Wandering around today, I noticed most stations wanted $4.19, vs the $3.72 I gassed up at last week. The media is on board with the rising gas price hysteria, again.
What happened? Hurricane near the Gulf of Mexico. “News” tonight reported a dozen Gulf oil rigs have been shut down, in spite of Ian being nowhere near.
Nationwide, Californians continue to pay the highest prices for all grades of gasoline…63% higher than the national average. https://gasprices.aaa.com
9/29/22
Today’s AAA National Average $3.782 vs. California Average $6.181 https://gasprices.aaa.com/?state=CA
According to AAA, in my LA County neighborhood, the average price for a gallon of regular unleaded gasoline rose 16 cents overnight from $5.88 on Tuesday 9/27/22 to about $6.04 Wednesday 9/28/22.

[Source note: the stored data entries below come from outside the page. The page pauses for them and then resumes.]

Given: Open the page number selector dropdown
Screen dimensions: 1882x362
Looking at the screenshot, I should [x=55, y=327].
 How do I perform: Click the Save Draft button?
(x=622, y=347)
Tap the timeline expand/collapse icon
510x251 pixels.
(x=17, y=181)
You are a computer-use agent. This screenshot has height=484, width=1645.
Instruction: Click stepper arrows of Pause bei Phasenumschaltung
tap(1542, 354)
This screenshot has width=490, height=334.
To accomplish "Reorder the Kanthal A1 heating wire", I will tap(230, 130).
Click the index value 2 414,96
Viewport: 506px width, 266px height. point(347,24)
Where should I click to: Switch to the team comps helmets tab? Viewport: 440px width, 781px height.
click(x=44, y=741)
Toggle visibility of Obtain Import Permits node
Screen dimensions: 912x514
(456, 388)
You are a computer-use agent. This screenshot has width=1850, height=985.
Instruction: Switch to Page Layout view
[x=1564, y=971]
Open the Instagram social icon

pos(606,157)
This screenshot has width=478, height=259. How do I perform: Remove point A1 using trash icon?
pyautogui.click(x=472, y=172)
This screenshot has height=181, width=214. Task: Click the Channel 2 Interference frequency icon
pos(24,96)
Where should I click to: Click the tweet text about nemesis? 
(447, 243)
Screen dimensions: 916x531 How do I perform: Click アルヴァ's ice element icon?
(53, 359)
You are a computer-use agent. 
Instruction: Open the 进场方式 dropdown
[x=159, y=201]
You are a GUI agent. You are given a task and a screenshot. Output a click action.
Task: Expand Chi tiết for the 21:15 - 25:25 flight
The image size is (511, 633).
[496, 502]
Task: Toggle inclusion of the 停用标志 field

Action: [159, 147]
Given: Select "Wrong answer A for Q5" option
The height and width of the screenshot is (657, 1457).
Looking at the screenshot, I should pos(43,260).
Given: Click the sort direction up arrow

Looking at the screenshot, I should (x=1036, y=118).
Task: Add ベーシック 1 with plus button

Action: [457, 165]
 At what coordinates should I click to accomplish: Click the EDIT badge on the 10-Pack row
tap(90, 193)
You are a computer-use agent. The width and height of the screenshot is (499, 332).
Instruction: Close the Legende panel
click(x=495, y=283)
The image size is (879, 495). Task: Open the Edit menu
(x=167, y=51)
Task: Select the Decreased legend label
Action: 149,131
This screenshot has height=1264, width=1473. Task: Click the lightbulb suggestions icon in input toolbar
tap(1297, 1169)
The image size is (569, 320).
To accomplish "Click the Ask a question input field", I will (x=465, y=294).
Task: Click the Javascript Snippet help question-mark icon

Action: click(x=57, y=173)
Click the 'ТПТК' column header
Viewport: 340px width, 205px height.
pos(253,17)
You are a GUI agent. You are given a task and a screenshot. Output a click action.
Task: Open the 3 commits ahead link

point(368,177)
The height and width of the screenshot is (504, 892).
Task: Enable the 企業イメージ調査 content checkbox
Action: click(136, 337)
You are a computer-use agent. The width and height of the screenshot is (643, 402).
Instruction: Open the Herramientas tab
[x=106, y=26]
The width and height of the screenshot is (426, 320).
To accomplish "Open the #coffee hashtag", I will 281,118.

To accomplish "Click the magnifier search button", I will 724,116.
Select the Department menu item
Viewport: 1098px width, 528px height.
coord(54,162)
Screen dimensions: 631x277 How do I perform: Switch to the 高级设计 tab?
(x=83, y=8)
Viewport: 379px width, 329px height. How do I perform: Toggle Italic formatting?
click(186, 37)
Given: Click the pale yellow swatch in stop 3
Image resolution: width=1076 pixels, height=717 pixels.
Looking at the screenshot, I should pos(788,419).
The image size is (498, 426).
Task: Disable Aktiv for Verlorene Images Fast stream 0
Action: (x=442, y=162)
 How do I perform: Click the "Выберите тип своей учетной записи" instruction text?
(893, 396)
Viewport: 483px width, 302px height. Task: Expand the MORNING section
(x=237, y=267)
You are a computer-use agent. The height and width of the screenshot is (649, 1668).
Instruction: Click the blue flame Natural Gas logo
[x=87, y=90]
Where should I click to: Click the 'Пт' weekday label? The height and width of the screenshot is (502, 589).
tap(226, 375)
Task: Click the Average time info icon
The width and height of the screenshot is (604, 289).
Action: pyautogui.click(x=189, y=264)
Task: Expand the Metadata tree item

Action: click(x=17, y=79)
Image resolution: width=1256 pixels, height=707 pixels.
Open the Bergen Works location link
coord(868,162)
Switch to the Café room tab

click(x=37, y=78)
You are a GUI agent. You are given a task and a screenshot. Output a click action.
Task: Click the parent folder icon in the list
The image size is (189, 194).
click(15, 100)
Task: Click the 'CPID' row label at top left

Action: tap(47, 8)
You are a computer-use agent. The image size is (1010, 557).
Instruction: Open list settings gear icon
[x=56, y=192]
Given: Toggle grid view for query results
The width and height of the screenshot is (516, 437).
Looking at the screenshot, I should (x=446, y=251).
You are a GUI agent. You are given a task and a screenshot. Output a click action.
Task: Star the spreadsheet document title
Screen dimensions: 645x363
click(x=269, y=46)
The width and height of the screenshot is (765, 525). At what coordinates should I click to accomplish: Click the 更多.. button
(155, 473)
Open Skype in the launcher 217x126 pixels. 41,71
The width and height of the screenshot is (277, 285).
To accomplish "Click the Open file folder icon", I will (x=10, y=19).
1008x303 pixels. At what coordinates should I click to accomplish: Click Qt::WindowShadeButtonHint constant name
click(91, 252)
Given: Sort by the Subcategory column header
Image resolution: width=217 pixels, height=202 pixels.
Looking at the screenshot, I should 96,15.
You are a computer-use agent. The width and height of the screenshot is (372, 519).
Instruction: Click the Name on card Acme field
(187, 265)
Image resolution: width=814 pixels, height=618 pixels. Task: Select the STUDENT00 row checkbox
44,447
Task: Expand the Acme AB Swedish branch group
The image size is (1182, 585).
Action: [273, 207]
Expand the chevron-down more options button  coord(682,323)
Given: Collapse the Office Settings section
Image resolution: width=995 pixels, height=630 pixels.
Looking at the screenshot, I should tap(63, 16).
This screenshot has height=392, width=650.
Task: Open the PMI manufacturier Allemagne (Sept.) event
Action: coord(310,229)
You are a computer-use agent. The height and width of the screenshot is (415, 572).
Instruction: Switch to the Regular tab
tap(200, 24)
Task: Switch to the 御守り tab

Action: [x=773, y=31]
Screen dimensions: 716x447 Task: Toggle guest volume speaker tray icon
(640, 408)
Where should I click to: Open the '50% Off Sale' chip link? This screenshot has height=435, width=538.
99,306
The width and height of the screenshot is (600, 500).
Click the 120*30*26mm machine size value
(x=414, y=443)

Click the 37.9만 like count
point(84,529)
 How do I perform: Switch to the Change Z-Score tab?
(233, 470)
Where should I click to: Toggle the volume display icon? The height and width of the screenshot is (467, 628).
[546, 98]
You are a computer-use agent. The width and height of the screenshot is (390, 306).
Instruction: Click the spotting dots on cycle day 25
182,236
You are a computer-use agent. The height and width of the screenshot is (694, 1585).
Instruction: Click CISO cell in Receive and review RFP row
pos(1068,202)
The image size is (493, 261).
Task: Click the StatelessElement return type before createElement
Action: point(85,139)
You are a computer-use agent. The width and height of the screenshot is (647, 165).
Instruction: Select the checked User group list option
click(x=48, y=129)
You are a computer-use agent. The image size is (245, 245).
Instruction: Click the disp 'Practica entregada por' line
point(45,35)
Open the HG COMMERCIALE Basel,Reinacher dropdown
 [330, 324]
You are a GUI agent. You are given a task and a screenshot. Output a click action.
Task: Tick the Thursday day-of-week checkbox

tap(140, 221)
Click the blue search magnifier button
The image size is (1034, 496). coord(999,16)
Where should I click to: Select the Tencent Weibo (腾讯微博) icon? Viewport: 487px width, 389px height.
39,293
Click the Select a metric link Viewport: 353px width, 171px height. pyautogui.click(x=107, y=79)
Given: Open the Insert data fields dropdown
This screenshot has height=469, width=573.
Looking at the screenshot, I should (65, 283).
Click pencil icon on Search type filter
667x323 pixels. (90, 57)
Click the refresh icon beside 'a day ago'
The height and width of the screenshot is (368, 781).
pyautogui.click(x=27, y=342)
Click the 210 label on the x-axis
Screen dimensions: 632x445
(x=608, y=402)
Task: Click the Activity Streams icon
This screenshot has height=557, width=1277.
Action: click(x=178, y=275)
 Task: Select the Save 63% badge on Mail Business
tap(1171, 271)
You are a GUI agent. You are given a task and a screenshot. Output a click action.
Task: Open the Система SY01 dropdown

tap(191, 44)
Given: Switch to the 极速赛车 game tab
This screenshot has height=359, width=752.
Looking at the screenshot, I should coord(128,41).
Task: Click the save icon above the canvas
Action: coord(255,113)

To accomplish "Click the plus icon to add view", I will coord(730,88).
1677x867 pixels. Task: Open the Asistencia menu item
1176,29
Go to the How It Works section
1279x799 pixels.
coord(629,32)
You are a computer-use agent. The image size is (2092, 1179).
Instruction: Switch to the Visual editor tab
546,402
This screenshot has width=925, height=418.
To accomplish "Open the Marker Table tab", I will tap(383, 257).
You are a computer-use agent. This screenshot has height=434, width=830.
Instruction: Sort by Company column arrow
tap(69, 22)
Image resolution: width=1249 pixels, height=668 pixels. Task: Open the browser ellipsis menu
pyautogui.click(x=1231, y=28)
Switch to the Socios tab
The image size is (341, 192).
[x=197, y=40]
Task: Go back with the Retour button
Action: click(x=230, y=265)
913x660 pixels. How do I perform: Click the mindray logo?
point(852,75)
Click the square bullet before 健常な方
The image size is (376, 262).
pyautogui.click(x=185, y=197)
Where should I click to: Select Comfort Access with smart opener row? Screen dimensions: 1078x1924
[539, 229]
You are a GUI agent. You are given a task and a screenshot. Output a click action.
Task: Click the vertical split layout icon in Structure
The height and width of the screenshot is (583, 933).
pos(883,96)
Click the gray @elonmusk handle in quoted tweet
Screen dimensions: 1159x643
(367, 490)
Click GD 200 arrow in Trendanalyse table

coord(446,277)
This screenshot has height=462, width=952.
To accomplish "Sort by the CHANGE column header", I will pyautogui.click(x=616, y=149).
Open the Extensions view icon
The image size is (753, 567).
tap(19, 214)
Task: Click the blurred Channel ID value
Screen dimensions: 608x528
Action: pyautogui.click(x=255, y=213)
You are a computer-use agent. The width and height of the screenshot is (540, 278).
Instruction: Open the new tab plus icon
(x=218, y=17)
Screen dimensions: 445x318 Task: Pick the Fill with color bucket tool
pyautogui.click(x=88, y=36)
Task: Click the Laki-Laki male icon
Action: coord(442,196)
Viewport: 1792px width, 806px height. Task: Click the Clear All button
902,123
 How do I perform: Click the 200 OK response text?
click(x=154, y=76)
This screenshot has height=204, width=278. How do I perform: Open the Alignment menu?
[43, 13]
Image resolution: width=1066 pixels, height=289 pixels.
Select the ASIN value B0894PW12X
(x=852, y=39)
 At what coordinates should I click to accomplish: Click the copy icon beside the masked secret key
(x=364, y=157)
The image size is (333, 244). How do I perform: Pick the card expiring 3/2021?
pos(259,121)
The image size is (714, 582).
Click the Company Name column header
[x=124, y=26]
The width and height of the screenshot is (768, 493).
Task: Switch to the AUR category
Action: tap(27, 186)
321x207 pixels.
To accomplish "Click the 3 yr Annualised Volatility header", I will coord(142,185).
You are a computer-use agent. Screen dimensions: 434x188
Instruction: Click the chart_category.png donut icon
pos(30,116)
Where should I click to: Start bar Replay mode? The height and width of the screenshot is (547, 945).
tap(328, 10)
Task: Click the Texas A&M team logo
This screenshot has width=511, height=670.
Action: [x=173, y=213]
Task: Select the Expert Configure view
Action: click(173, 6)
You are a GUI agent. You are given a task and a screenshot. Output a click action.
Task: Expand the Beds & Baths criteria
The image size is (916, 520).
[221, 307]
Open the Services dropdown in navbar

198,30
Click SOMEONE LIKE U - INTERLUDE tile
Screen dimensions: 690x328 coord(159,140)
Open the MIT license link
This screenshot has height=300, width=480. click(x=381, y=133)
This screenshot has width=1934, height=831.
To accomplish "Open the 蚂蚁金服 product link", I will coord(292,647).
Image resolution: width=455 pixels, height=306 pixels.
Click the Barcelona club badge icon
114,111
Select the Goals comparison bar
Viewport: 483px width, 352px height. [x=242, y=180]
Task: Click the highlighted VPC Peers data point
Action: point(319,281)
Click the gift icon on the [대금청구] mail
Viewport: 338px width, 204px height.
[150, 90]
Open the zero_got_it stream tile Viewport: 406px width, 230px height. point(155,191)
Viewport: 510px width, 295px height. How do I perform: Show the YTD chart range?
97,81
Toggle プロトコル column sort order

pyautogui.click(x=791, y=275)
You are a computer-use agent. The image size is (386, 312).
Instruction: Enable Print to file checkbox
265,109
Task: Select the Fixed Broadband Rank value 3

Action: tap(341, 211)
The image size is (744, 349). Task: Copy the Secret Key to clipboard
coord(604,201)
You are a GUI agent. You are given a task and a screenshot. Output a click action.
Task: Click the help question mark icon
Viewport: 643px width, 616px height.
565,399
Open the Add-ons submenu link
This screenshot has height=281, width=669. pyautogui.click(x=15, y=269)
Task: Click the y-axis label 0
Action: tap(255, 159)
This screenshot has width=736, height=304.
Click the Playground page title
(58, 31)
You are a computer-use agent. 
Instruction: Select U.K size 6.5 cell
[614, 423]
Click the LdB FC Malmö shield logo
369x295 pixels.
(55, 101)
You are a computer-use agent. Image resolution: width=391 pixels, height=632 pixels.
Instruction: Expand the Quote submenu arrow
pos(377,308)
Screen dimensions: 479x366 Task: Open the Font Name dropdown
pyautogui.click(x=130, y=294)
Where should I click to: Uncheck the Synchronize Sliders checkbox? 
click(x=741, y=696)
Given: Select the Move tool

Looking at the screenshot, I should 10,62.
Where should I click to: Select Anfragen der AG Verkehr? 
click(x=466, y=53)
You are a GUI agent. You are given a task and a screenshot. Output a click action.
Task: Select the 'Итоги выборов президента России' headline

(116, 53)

At my local Costco gas station, I paid $4.799/gal of regular unleaded on 9/16/22 and early this morning 9/29/22 paid $5.099/gal, an increase of 6.25%. A few hours later, the online price at the same Costco station now shows a dime increase to $5.199/gal. Regardless, the long wait lines are back again.
Thanks for the correction. Here’s the latest I could find.
Having released 160 million barrels of crude since March, more than a quarter of the stockpile, the Energy Department has reduced the reserve to its lowest level in four decades. Some oil experts say continuing the withdrawals could test the nation’s energy security.
But even though oil prices have fallen sharply from their peak, the administration is not ready to start refilling the reserve. Instead, rather than ending the releases in October as planned, it has decided to extend them, at a lower rate, for at least another month.
The hurricane did not hit the platforms. BP has already moved to reopen production after the storm in the gulf. The UK bond market fiasco has a price tag on it that is not the end of the world in adding to the inflation.
Expect $60 bbl to be the next bottom on Yahoo’s crude chart for oil. This could happen relatively quickly. There is no real support. The global slow down is taking hold.
As global interest rates rise this is going to put a lot more pressure on inputs.
These explosions are all the time. The hurricanes are often. Blips unless a hurricane really does longer term damage like last year. So far this year things are okay outside of Florida.
I don’t purchase gasoline as much as I used to (switched 2 out of 3 vehicles to EV), but I did notice that the prices have stabilized recently. I drive by a station a few times a day and it has been remarkable stable for well over a month now at $3.79 regular and $4.89 diesel (those are the only two types on the sign). Before that, the prices changed a few times a week.
I fill up our minivan once every 2 or 3 weeks, but I don’t fill up at this station because a few miles away, there is a station that is usually 40-50 cents less per gallon, so for ~20 gallons, that’s $8-10 less to fill the tank, and I can combine the trip and do some shopping in that area at the same time.